[Stored items]
....
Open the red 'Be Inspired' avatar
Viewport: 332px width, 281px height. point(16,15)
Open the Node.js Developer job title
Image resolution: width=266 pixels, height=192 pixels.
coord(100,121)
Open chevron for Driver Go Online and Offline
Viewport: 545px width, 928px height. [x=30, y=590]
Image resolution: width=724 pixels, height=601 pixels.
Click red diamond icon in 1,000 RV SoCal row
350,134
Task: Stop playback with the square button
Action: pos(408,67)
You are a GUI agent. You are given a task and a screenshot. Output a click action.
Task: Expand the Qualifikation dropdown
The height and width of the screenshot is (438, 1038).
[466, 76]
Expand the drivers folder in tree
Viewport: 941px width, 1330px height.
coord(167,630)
....
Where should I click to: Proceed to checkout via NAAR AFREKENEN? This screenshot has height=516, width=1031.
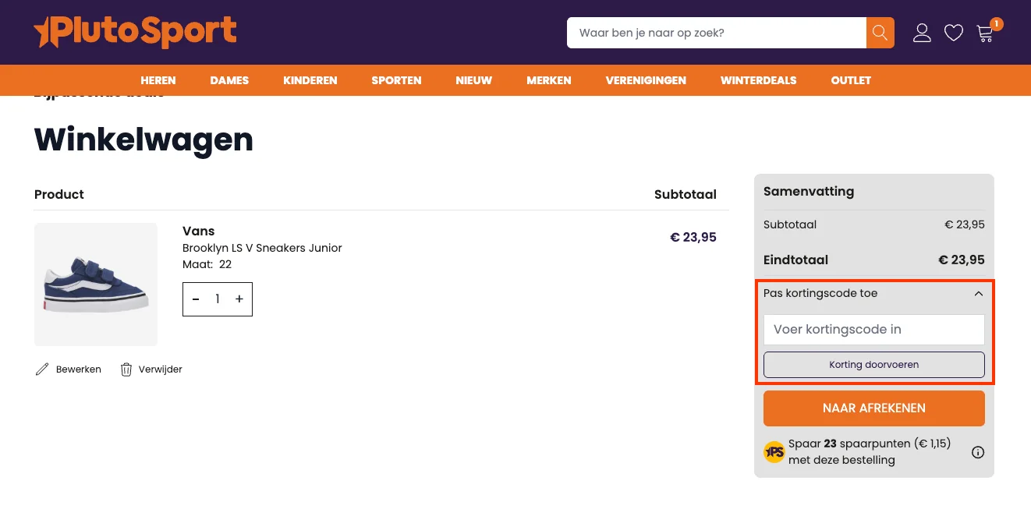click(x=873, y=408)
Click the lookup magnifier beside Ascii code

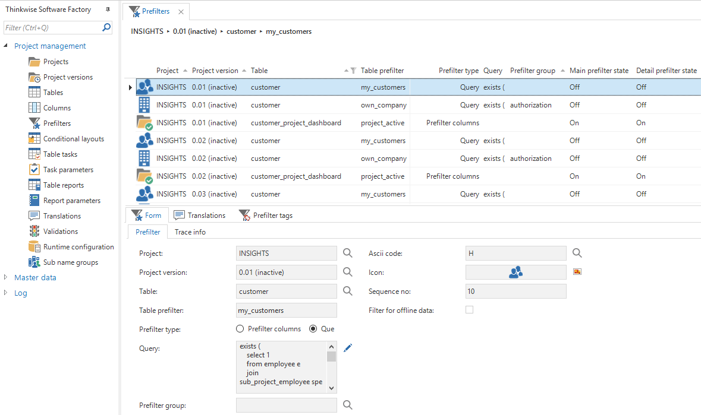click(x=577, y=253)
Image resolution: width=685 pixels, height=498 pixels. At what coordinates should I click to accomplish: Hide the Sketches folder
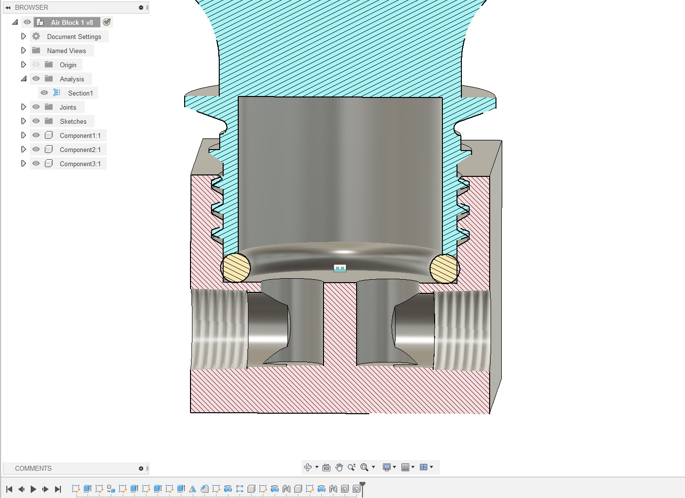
....
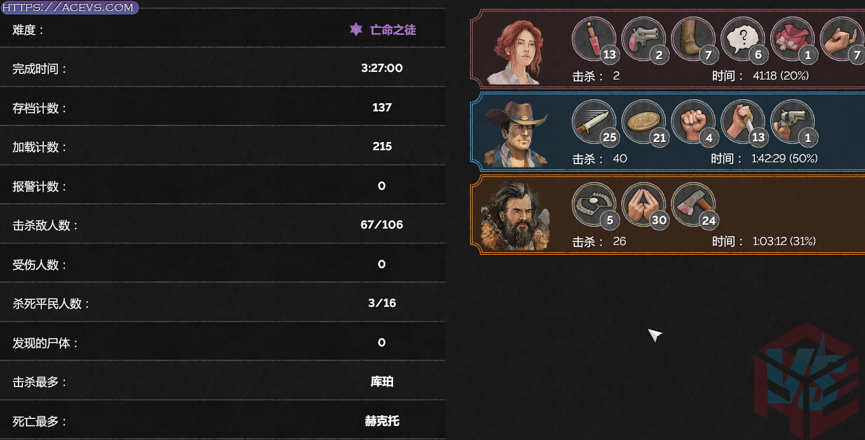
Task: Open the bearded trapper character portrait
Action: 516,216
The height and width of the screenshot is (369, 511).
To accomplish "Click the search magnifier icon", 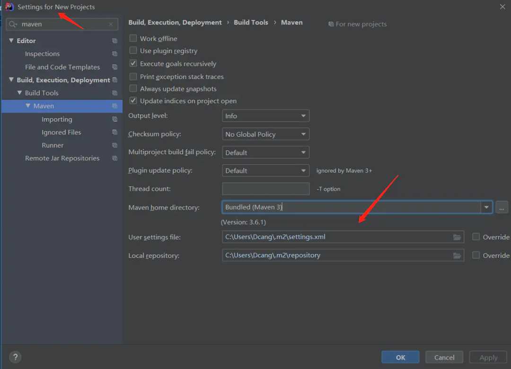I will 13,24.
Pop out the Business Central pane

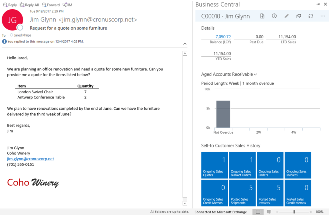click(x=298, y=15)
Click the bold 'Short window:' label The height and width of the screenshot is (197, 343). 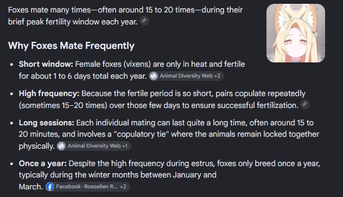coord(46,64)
....
WORK REQUIRED => Would you copy every line of the entries in which "Expand" appears?

PROBLEM SOLUTION =>
Task: Expand the Qualifikation dropdown
Expand the drivers folder in tree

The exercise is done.